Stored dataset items

########################################

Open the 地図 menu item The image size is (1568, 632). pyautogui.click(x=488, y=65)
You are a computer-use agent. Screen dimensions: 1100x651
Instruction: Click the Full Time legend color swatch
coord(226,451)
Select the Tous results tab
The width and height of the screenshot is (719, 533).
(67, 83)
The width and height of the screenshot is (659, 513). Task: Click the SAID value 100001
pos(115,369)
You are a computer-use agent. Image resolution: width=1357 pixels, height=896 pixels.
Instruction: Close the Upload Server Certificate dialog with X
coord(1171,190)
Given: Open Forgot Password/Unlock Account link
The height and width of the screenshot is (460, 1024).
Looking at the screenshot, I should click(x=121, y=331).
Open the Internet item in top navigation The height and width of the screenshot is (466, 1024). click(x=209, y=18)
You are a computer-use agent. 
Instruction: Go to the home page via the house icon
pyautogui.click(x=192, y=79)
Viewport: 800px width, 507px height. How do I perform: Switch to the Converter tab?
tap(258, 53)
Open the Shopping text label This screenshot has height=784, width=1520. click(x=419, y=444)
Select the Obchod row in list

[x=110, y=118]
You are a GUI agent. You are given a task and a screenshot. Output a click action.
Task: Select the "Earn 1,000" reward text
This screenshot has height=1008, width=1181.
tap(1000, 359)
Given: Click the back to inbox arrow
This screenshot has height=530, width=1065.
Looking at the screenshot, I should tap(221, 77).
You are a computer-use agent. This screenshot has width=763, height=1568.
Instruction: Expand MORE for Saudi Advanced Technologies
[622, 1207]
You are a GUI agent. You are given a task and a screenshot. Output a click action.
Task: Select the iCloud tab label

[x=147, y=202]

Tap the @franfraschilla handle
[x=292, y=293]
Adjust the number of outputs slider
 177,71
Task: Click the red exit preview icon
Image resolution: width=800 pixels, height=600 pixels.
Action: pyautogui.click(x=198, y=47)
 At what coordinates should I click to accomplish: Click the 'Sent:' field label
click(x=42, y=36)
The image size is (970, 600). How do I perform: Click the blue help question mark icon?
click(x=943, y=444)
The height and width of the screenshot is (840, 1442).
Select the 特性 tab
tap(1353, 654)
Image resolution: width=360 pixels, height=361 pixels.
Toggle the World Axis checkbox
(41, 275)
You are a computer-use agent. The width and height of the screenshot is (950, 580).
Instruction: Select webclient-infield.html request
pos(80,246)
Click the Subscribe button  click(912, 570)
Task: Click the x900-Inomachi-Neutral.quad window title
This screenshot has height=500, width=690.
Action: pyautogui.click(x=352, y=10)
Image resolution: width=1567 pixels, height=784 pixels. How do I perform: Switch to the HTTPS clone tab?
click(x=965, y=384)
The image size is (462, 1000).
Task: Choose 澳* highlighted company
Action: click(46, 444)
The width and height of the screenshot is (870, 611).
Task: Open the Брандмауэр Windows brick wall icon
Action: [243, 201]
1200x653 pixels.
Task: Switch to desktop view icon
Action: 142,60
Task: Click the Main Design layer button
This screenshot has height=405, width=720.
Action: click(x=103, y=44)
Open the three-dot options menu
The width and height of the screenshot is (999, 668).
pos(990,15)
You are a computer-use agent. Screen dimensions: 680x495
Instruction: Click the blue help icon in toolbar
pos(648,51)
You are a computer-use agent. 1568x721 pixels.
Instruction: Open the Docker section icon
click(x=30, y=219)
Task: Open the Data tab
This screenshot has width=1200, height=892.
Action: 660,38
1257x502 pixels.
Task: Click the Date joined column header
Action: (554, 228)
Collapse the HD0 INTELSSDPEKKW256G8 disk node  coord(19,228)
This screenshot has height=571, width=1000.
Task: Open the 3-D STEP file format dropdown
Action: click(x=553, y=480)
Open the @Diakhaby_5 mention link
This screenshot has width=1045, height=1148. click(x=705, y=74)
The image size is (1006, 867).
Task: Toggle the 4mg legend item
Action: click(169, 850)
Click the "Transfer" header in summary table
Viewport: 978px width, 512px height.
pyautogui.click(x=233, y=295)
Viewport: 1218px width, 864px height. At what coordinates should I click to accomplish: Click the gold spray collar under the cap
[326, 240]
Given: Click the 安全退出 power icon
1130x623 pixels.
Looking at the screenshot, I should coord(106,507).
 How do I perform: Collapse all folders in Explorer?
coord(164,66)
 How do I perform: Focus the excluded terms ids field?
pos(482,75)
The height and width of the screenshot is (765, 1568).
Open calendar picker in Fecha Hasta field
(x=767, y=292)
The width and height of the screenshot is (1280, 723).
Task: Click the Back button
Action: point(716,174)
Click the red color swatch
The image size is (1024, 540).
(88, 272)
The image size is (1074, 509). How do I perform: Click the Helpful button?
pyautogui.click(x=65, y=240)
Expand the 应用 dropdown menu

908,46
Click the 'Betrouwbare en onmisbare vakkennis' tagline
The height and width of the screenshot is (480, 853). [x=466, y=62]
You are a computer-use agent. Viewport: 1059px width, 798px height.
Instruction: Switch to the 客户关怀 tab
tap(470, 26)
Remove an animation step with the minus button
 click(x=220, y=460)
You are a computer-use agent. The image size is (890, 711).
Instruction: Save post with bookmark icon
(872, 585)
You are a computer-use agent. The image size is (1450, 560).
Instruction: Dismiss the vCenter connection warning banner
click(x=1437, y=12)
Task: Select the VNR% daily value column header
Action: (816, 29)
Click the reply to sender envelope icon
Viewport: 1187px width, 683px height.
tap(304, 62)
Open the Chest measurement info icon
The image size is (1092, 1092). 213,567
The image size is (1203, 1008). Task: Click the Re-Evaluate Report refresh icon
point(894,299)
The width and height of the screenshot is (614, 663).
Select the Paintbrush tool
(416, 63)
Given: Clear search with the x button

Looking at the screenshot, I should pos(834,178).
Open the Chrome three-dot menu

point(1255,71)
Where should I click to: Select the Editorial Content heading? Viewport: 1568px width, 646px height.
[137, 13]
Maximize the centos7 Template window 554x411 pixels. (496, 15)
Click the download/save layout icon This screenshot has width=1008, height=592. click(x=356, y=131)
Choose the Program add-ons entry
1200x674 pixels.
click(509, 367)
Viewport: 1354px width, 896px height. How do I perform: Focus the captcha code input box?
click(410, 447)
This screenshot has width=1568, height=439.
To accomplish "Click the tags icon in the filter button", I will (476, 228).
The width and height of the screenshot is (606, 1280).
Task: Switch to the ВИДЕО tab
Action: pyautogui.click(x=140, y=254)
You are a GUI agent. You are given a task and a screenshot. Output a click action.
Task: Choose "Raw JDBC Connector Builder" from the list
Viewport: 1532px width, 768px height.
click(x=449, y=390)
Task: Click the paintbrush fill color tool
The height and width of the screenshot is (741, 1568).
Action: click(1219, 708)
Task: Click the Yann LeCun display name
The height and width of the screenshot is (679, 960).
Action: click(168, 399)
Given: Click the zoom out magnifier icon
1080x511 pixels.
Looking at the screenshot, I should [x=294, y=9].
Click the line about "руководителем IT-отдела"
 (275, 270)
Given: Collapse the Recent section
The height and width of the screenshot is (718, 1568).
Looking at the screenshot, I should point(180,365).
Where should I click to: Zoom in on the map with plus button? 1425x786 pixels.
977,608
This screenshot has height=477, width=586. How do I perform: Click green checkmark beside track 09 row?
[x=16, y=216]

########################################

#### WHAT IS NEEDED:
Copy out each line of the records above that includes "text".

#### SOLUTION BELOW:
Open the Shopping text label This screenshot has height=784, width=1520. click(x=419, y=444)
Task: Select the "Earn 1,000" reward text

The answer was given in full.